======== DATA FOR ANALYSIS ========
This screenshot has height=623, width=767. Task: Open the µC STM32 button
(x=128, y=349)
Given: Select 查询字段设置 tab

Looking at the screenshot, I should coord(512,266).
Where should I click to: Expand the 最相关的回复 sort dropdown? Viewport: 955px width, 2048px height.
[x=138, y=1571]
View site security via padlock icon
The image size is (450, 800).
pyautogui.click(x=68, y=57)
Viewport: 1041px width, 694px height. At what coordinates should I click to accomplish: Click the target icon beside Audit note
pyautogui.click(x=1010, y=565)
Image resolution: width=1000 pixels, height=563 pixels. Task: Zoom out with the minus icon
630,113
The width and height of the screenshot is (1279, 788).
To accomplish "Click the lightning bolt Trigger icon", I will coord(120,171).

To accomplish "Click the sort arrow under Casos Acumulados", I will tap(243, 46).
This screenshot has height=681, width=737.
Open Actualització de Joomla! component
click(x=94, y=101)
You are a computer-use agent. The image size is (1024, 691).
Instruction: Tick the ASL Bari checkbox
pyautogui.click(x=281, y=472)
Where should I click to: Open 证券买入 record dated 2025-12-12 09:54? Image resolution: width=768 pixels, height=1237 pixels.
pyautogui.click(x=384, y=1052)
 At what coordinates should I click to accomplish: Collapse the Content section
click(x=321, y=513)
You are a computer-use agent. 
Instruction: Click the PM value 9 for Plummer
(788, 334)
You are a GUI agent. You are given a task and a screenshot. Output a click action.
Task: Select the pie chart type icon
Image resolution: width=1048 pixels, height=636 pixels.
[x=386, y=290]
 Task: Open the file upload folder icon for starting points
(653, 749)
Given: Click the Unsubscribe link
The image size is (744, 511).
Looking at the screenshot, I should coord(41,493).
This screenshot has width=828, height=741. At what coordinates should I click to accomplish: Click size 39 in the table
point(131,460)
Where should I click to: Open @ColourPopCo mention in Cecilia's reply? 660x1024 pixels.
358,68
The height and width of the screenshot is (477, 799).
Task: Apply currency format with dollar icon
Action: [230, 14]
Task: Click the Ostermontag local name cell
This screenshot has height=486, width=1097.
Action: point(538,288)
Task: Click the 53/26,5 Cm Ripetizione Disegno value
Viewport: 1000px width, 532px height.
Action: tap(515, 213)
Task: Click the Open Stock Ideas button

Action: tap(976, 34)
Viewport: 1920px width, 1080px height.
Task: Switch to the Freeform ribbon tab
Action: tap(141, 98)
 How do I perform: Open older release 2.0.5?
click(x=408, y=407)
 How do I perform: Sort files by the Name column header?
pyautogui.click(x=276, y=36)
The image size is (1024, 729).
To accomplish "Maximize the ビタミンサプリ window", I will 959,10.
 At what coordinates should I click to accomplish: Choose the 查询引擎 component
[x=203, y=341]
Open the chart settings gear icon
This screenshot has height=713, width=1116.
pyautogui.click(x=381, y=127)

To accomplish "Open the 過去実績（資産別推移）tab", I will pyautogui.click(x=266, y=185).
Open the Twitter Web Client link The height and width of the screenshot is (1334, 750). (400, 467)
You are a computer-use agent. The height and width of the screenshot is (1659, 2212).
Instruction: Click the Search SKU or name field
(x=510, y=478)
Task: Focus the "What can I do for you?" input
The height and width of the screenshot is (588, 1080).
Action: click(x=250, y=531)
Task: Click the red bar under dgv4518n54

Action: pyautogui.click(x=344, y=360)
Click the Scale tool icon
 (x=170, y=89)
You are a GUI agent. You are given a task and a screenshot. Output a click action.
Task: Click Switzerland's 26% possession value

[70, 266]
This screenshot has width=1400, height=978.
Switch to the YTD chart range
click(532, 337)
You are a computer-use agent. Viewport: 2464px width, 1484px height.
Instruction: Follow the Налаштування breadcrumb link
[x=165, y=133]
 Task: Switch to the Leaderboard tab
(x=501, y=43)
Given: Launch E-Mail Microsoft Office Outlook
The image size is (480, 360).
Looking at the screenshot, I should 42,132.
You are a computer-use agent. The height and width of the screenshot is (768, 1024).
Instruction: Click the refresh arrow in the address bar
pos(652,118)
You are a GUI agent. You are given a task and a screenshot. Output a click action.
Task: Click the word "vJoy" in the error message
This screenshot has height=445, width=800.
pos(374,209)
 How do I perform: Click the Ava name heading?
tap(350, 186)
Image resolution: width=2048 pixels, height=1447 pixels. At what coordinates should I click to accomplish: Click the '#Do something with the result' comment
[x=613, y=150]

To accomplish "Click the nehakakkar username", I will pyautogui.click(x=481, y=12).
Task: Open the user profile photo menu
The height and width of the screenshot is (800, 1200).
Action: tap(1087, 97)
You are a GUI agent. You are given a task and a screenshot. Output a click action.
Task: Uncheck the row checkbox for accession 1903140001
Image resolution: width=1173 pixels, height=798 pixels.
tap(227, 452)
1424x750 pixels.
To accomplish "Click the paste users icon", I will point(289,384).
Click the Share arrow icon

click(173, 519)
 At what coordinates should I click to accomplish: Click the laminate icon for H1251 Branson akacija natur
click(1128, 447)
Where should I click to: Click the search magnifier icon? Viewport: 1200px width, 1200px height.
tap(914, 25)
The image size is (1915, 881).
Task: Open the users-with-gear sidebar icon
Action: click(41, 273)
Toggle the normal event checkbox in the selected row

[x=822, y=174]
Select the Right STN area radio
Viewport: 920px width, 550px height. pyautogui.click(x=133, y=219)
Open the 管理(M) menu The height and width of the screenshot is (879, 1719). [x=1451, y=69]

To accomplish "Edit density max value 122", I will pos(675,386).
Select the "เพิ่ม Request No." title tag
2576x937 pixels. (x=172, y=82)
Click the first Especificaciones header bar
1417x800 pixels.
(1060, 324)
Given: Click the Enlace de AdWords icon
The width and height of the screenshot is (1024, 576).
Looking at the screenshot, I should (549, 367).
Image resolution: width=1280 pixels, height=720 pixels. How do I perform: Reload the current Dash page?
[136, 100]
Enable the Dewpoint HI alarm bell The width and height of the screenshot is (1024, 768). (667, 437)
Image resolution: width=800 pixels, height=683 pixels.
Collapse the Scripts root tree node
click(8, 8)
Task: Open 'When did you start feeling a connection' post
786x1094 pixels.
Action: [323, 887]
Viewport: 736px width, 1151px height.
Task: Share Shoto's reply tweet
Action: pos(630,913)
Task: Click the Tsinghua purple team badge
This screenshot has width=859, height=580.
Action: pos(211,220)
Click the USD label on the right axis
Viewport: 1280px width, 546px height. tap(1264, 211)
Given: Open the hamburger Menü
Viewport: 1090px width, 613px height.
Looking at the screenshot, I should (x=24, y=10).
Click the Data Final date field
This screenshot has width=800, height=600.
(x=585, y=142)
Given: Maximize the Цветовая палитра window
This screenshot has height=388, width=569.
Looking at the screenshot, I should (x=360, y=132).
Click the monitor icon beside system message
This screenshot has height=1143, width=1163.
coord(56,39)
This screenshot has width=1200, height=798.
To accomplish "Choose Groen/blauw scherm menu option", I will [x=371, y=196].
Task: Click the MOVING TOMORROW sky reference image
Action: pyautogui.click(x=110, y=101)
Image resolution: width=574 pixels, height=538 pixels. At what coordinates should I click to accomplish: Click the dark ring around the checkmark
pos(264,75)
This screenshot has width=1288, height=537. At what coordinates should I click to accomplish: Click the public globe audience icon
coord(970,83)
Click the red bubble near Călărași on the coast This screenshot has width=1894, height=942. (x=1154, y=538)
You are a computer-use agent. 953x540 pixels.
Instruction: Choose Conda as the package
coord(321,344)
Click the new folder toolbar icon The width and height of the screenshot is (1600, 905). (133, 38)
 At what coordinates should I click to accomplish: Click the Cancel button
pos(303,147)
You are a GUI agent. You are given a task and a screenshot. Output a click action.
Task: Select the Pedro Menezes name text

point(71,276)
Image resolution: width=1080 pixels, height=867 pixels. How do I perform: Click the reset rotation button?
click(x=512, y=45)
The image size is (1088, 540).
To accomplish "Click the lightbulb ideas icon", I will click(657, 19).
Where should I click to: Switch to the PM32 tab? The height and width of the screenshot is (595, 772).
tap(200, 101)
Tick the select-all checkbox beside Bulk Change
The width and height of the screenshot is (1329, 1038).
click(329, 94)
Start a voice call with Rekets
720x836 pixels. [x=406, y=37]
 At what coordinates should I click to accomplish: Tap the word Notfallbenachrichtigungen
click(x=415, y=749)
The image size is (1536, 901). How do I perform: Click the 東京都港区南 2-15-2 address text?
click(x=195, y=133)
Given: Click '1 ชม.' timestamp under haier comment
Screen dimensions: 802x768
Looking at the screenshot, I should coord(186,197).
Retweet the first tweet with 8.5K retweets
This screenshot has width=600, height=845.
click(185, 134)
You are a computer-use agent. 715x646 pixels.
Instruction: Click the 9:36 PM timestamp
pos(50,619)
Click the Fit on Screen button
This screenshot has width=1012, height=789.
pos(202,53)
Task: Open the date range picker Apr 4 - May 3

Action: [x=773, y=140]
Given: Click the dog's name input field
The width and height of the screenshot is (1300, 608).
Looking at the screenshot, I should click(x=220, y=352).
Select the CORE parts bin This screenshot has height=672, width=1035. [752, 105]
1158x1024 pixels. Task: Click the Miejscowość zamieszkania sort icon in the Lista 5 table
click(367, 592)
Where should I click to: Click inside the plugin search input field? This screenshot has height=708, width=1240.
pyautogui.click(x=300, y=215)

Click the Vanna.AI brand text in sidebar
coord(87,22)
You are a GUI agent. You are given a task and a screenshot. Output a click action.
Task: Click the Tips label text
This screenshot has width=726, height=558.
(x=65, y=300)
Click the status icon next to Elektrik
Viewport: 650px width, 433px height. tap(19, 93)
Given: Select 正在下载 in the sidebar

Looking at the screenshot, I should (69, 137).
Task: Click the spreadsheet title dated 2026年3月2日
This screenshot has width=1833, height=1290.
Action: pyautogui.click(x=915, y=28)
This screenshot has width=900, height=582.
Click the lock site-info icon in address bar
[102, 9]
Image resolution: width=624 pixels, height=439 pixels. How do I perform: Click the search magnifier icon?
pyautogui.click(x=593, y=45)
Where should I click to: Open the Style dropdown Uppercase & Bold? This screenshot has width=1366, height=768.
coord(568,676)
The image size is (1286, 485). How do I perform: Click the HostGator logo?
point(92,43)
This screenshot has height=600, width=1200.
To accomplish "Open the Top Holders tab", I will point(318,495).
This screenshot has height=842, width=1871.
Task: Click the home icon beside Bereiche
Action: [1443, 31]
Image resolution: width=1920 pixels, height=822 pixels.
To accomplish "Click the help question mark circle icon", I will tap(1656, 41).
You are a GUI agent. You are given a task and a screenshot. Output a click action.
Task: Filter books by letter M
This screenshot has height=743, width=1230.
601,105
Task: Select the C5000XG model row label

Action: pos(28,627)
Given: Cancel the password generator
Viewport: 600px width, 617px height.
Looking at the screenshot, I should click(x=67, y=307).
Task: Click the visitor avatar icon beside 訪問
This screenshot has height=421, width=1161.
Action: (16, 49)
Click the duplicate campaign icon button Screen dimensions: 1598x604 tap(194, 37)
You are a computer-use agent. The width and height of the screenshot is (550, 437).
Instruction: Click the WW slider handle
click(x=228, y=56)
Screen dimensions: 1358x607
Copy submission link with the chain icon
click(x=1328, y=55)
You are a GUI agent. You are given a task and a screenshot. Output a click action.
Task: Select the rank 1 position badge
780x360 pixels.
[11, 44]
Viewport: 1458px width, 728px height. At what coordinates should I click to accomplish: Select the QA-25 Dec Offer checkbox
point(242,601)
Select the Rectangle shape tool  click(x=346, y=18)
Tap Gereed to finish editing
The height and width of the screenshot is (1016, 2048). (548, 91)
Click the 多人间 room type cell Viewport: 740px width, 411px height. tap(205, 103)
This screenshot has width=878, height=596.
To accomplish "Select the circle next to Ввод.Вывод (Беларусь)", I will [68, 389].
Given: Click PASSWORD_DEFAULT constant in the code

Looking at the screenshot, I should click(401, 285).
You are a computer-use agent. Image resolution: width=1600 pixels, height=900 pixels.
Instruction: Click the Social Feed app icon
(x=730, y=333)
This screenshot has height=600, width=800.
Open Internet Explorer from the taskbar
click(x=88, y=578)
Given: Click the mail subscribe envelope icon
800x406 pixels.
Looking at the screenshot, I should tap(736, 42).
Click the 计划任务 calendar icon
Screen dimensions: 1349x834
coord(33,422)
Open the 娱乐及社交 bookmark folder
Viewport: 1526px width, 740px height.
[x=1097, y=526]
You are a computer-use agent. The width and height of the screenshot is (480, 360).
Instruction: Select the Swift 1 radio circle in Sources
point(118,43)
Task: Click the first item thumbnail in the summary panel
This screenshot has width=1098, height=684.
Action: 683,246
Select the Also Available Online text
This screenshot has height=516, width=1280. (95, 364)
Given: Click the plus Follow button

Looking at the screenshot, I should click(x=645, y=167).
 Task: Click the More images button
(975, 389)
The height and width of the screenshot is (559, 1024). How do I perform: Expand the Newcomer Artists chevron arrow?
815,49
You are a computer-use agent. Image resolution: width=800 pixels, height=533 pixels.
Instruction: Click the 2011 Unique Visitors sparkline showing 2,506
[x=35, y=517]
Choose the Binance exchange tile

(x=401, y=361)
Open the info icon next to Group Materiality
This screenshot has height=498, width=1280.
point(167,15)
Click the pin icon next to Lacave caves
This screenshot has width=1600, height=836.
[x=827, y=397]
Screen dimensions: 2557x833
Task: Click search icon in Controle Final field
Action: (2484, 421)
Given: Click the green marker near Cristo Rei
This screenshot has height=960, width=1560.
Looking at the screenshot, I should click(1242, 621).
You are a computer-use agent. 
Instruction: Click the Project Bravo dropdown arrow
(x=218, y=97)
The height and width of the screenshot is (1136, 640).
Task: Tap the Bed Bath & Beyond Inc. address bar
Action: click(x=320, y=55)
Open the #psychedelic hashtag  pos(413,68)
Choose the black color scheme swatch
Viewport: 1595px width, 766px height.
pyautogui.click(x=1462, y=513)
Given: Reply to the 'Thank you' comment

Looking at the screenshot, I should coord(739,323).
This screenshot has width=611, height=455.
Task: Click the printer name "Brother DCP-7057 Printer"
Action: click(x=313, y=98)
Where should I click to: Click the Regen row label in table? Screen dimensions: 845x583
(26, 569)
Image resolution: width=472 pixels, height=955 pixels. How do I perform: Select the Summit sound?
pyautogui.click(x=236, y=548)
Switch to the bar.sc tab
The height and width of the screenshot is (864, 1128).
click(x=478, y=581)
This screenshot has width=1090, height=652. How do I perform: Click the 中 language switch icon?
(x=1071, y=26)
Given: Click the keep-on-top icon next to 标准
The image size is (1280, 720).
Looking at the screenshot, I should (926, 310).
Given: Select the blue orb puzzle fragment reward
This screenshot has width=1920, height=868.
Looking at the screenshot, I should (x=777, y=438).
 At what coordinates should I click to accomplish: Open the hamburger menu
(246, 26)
========
▶ [TASK OBJECTIVE]
Search the data above for the word "badge". Copy each line it is in.

▶ [RESULT]
Task: Click the Tsinghua purple team badge
Task: Select the rank 1 position badge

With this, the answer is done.